The plan was to film their rehearsals for a TV special to accompany their return to live performances. However, the Liverpool Echo reports that things didn’t go as planned.
In “The Beatles Diary,” Barry Miles penned, “It was a disaster. They were still exhausted from the marathon ‘The Beatles’ (‘The White Album’) sessions. Paul bossed George around; George was moody and resentful. John would not even go to the bathroom without Yoko at his side… The tension was palpable, and it was all being caught on film.”
During their time at Twickenham, George walked out of the studio, informing the band that he was quitting, fed up with the internal tensions and his dwindling role. Michael Lindsay-Hogg, the director of the TV special, remembered George leaving after lunch on January 10, 1969.
Lindsay-Hogg recounted, “We’d finished the first course when George arrived to stand at the end of the table. We looked at him as he stood silent for a moment. ‘See you ’round the clubs,’ he said. That was his goodbye. He left.
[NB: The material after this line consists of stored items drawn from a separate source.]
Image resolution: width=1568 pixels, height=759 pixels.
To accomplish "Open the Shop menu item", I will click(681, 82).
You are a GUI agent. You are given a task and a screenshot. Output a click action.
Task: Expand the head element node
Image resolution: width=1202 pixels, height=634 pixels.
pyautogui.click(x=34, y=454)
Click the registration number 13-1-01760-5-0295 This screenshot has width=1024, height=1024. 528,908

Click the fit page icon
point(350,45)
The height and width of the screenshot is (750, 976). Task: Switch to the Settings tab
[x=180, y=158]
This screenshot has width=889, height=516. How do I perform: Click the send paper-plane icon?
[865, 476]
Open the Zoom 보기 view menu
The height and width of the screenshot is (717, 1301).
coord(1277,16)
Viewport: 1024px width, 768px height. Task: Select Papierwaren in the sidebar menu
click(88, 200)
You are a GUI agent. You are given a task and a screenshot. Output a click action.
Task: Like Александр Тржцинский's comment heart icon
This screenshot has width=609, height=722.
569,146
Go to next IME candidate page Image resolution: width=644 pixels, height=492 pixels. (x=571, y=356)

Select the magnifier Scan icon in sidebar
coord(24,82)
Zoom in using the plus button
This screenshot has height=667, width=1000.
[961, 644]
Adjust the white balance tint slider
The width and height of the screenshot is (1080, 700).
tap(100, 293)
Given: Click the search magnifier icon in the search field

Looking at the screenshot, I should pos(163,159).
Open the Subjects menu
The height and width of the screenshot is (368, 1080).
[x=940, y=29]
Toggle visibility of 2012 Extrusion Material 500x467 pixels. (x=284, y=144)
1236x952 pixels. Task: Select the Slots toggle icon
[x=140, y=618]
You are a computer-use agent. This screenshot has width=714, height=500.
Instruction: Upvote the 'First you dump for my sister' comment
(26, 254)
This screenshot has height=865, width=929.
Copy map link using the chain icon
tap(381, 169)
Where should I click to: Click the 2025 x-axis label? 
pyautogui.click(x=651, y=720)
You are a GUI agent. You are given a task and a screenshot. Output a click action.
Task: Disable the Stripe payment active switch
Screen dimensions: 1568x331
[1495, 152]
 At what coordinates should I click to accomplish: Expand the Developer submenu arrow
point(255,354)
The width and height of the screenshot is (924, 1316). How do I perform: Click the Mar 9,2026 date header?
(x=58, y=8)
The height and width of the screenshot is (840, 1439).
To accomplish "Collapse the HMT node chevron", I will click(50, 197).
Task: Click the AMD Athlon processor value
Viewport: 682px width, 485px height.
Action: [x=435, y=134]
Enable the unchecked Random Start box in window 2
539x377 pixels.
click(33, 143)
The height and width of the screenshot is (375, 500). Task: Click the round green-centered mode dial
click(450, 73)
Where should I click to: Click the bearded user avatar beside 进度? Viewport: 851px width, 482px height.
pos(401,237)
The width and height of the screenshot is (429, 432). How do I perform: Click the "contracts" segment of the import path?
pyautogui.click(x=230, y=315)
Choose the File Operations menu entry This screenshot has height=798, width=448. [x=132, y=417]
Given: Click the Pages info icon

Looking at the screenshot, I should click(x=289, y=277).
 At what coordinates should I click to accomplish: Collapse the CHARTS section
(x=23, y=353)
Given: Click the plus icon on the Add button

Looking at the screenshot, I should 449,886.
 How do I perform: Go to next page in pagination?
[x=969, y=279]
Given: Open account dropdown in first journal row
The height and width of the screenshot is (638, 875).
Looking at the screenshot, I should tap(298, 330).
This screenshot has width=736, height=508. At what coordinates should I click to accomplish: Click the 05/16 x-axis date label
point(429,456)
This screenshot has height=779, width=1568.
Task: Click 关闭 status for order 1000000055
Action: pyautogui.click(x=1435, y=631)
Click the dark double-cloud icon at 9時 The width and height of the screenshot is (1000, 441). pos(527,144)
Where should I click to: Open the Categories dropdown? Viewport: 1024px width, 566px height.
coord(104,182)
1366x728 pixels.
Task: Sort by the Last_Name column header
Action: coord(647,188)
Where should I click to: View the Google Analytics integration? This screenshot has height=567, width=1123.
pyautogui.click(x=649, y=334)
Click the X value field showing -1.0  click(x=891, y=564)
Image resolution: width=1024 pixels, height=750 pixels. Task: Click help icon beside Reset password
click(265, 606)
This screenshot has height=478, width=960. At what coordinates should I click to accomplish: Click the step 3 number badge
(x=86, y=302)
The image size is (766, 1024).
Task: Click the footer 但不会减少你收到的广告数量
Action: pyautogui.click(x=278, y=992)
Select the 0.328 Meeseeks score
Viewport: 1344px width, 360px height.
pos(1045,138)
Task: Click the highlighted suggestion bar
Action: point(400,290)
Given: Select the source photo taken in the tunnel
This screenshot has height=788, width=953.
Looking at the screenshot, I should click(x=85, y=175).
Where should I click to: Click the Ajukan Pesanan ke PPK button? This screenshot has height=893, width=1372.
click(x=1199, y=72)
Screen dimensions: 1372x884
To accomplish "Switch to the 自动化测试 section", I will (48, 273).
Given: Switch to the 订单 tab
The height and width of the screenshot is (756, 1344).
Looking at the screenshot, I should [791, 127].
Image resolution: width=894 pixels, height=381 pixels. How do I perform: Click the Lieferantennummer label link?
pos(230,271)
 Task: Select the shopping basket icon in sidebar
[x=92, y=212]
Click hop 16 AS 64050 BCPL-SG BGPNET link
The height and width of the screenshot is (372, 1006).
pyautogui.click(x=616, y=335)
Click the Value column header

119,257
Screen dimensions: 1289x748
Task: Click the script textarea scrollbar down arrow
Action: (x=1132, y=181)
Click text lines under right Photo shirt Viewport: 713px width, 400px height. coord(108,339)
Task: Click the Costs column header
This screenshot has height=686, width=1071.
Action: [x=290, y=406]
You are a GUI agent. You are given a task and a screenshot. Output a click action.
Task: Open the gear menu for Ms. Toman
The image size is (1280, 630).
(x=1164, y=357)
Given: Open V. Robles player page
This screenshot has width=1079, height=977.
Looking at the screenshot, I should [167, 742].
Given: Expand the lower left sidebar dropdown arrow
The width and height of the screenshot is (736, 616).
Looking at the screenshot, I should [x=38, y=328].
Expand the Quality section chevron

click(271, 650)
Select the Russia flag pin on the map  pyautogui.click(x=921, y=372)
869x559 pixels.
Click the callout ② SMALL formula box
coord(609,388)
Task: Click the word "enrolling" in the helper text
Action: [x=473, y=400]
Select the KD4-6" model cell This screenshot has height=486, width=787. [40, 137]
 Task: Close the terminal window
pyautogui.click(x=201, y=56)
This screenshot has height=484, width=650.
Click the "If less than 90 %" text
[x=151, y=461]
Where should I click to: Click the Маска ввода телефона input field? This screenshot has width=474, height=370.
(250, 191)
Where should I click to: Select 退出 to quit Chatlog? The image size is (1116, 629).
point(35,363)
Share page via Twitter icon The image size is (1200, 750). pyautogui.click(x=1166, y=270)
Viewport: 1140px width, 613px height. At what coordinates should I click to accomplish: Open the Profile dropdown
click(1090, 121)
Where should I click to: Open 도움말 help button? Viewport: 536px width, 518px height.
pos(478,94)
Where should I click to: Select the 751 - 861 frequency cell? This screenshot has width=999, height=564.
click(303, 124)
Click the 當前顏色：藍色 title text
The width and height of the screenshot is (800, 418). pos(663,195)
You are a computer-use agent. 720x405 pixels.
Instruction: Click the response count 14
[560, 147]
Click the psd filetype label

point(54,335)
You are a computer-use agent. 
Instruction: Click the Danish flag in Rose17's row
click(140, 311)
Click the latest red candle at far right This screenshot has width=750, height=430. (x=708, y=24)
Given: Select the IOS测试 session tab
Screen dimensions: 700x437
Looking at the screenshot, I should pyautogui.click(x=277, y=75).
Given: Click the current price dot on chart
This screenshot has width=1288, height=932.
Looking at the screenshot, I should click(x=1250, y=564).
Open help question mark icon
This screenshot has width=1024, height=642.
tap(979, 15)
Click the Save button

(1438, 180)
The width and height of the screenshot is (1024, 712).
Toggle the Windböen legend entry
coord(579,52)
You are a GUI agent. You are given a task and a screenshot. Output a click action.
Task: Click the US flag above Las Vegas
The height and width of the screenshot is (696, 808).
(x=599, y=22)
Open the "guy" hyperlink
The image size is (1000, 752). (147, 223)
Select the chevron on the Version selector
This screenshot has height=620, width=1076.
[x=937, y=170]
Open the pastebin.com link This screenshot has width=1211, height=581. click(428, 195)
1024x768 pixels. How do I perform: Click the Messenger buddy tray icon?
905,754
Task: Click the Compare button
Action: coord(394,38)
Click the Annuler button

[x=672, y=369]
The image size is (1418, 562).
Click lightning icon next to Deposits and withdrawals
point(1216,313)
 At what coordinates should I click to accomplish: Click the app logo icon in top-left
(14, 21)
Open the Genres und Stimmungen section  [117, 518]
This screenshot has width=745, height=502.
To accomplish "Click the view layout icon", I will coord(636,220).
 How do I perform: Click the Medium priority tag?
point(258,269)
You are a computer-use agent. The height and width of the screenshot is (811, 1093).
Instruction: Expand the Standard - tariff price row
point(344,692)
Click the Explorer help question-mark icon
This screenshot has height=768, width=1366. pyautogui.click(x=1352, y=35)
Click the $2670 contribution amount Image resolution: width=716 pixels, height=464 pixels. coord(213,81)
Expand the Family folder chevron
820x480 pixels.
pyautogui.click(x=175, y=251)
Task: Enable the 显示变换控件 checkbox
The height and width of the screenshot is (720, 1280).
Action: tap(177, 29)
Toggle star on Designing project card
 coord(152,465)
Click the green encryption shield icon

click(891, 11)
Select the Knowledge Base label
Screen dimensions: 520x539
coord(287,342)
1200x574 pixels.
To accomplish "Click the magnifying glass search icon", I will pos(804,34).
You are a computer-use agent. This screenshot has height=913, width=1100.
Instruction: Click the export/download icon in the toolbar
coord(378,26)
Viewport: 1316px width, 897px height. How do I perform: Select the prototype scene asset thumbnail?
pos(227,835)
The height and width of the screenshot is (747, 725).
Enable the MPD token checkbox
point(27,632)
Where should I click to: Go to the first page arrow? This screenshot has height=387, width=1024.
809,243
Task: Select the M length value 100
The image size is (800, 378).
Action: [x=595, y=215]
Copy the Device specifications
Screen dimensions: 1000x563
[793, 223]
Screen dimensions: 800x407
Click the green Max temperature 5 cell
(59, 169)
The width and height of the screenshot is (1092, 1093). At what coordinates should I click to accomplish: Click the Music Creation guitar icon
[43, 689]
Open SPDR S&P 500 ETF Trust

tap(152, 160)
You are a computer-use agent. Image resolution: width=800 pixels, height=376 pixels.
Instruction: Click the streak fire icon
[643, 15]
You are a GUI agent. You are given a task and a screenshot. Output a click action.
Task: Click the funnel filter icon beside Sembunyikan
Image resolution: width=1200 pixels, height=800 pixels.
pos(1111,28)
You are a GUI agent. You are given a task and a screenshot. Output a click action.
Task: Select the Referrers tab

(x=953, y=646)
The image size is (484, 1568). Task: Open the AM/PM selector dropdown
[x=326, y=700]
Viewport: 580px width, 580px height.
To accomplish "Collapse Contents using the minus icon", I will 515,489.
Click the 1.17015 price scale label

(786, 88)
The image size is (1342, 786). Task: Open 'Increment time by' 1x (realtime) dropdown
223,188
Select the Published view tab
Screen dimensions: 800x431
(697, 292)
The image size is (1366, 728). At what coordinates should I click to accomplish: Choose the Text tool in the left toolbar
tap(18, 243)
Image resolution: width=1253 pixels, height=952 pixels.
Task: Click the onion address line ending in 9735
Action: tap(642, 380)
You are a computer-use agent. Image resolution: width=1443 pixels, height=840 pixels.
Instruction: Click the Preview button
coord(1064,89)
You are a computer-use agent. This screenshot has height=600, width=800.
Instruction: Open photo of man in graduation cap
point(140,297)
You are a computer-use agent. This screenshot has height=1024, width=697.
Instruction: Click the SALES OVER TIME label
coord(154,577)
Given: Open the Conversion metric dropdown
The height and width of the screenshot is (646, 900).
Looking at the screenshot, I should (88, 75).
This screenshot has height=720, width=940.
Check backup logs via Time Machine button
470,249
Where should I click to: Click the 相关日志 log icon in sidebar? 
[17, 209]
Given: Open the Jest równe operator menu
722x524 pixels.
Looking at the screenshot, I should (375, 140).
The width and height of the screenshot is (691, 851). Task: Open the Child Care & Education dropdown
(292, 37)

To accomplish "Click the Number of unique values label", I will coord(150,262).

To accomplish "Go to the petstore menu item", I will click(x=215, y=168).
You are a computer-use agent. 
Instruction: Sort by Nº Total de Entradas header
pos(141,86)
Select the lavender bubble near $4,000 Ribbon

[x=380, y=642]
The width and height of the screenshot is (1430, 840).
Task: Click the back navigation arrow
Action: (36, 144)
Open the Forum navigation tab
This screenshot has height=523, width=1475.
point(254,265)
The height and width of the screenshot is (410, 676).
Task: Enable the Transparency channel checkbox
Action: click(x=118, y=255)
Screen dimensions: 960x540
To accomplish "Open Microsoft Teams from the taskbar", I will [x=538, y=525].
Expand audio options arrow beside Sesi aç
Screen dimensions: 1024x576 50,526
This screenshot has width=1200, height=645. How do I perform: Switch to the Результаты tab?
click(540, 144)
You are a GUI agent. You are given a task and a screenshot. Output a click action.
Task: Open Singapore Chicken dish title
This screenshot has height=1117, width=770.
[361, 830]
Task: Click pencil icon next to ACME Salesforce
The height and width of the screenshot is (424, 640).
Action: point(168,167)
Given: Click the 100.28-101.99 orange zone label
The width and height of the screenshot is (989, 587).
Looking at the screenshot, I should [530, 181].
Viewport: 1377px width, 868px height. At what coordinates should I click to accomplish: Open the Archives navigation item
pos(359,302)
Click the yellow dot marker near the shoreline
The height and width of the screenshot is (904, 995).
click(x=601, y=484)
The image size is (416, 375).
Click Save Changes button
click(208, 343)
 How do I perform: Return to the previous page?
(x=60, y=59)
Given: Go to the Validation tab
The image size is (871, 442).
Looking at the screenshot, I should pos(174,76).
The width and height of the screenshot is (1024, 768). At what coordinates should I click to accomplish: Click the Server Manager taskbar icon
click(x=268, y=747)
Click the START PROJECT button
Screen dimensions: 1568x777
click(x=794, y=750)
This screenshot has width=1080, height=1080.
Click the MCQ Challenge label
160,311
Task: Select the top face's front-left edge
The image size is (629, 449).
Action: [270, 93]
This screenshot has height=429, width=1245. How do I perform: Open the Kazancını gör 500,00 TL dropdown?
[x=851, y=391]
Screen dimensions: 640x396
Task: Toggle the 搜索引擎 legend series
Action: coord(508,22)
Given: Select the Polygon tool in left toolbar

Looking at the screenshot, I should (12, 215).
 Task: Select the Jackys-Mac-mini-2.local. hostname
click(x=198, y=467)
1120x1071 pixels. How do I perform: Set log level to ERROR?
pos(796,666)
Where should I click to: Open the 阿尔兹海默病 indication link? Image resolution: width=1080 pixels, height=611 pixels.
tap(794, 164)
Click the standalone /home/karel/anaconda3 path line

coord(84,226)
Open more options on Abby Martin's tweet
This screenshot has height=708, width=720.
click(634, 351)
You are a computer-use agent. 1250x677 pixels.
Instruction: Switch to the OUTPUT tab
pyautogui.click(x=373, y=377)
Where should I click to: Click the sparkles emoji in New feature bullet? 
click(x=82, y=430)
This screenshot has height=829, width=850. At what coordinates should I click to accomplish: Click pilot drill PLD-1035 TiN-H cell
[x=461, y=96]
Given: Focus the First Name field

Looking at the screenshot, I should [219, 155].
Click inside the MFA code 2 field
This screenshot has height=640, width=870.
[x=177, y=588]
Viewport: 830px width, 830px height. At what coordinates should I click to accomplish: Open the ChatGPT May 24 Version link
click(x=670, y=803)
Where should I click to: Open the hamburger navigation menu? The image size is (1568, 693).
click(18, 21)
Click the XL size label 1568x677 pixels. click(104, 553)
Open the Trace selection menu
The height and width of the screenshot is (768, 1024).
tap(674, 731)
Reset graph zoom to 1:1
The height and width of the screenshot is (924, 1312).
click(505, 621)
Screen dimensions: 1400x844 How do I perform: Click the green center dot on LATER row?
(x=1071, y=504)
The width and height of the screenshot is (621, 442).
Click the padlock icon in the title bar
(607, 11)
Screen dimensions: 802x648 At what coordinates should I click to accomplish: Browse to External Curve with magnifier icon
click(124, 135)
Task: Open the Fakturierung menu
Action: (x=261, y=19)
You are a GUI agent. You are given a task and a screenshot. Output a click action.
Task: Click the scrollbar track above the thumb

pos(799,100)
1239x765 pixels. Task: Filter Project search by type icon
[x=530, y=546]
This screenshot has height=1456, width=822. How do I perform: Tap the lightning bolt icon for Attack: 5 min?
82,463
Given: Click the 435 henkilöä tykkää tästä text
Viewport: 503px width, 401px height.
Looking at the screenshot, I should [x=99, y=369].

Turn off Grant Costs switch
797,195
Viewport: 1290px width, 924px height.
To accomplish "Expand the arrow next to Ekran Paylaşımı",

“John, a person who reacted aggressively to provocation, immediately said, ‘Let’s get in, Eric (Clapton).'” He’s just as good and not such a headache. Paul and Ringo would not be drawn in, and after lunch, we went back to the studio where Paul, John, and Ringo improvised a ferocious riff, half an hour of anger and frustration expressed with guitars and drums. Yoko sat on the edge of the rostrum on the blue cushion, which had been George’s, and howled into his mike.”
Ringo Starr looked back on the day George Harrison walked out on The Beatles, explaining, “George left because Paul and he were having a heated discussion. They weren’t getting along that day, and George decided to leave, but he didn’t tell John, me, or Paul.”
He revealed, “There’d been some tension going down in the morning, and arguments would go on anyway, so none of us realized until we went to lunch that George had gone home. When we came back, he still wasn’t there, so we started jamming violently.”
Starr also noted their reaction to the tension: “Paul was playing his bass into the amp, and John was off, and I was playing some weird drumming that I hadn’t done before. I don’t play like that as a rule. Our reaction was really, really interesting at the time. And Yoko jumped in, of course; she was there.”
Harrison himself later discussed his temporary departure from the iconic band, saying, “They were filming us having a row. It never came to blows, but I thought, ‘What’s the point of this? I’m quite capable of being relatively happy on my own, and I’m not able to be happy in this situation. I’m getting out of here.'”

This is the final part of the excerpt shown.